• _GIVEN RECORDS_:

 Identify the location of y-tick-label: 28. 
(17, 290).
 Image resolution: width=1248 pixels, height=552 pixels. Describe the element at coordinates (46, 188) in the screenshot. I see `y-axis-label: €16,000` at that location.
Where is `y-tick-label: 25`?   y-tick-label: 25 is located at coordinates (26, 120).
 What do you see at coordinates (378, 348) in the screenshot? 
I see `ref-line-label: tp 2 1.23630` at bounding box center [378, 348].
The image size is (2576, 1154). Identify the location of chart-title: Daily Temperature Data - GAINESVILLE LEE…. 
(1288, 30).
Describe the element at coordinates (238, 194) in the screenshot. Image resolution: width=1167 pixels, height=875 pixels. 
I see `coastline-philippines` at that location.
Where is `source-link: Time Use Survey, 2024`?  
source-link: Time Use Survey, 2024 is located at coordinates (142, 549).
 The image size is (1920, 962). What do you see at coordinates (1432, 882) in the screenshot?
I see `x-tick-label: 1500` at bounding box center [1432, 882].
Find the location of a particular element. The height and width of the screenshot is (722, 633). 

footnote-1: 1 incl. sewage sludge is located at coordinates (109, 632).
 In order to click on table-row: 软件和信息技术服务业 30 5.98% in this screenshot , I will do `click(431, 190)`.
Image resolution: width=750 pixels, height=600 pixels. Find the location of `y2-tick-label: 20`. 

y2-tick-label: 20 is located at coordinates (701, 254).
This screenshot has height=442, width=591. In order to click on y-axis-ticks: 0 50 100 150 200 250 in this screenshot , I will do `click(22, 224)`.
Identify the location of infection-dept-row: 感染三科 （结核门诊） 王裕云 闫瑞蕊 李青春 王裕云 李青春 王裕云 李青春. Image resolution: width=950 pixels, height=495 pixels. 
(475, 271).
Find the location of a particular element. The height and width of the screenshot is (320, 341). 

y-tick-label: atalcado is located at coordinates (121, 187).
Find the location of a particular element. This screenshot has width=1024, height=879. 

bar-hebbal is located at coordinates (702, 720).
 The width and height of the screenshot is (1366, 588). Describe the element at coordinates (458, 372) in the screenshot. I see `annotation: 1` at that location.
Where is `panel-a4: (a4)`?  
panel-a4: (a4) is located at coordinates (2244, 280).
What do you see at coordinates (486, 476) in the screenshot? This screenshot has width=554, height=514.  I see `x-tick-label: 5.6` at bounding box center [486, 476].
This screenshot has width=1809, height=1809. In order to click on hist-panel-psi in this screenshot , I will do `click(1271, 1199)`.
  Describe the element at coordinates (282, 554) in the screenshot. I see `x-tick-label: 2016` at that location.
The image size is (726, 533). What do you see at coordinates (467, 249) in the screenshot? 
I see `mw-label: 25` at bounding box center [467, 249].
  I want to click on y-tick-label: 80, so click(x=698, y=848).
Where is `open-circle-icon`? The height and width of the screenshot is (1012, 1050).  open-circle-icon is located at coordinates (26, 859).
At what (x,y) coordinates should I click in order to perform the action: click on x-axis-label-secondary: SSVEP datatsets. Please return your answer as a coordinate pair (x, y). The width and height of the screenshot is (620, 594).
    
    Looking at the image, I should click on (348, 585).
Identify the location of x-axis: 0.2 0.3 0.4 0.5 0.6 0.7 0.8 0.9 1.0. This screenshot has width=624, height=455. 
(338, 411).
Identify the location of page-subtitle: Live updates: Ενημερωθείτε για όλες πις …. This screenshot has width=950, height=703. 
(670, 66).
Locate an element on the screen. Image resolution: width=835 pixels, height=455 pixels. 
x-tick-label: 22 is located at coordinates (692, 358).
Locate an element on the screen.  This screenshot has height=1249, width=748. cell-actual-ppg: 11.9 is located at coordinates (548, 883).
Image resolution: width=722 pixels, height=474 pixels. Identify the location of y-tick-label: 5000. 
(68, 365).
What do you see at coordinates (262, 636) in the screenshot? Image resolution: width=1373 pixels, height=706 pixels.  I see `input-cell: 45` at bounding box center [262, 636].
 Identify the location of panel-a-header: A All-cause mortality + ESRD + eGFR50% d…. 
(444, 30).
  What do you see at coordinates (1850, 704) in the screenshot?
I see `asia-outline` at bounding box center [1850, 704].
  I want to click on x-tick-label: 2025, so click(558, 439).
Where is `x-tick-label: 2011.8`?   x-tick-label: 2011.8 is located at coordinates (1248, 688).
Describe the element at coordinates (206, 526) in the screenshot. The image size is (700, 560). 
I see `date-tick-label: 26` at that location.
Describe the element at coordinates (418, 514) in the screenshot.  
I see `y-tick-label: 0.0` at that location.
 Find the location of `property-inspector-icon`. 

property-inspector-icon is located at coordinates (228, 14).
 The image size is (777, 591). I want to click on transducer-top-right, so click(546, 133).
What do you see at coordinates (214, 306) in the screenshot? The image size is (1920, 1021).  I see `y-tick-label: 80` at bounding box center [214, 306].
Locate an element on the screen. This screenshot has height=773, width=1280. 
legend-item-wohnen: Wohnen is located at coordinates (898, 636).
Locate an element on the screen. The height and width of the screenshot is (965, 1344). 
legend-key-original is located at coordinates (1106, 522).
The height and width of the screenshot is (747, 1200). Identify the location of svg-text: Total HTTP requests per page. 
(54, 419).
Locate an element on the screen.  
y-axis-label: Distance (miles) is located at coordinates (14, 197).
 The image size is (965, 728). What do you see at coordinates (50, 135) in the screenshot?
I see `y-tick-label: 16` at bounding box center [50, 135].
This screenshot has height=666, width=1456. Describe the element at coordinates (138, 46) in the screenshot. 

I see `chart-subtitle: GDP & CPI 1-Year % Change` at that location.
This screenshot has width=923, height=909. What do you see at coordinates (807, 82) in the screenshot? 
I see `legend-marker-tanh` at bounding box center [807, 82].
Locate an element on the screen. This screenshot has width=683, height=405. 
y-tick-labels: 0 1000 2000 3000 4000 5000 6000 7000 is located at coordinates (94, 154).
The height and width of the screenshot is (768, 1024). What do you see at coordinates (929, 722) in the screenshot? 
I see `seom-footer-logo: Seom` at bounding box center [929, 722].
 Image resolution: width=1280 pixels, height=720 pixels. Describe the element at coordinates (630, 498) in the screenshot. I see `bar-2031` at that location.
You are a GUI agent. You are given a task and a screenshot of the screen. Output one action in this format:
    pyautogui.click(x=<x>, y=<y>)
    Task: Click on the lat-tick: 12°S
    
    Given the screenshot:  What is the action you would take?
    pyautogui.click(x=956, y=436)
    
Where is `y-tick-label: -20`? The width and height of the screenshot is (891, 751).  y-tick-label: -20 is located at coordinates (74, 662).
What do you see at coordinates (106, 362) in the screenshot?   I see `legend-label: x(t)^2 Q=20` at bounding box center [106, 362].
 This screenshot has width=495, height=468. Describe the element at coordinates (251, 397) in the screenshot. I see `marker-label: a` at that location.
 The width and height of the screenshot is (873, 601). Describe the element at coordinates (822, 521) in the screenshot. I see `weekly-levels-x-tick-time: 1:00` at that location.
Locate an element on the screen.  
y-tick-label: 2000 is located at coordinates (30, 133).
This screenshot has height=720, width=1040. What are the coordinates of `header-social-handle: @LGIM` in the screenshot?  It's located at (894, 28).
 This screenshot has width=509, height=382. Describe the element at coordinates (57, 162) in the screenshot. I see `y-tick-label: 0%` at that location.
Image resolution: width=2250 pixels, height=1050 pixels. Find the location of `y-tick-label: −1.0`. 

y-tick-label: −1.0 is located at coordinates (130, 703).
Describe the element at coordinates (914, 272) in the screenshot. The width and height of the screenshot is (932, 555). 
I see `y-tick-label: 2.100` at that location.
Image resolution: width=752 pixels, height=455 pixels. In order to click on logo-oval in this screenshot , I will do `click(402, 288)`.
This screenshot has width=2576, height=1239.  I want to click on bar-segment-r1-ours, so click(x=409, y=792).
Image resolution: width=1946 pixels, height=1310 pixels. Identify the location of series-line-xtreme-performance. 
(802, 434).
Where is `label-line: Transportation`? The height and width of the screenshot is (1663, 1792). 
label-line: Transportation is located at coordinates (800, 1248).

• _PROBLEM_:
Output the lines of the data as a JSON list of strings, one string per line, beginning with the line that contains "is (1663, 1792)." and continuing through the end of the data, both included. Leave out blank lines.

• _RESPONSE TO THE TASK_:
[
  "Where is `label-line: Transportation`? The height and width of the screenshot is (1663, 1792). ",
  "label-line: Transportation is located at coordinates (800, 1248)."
]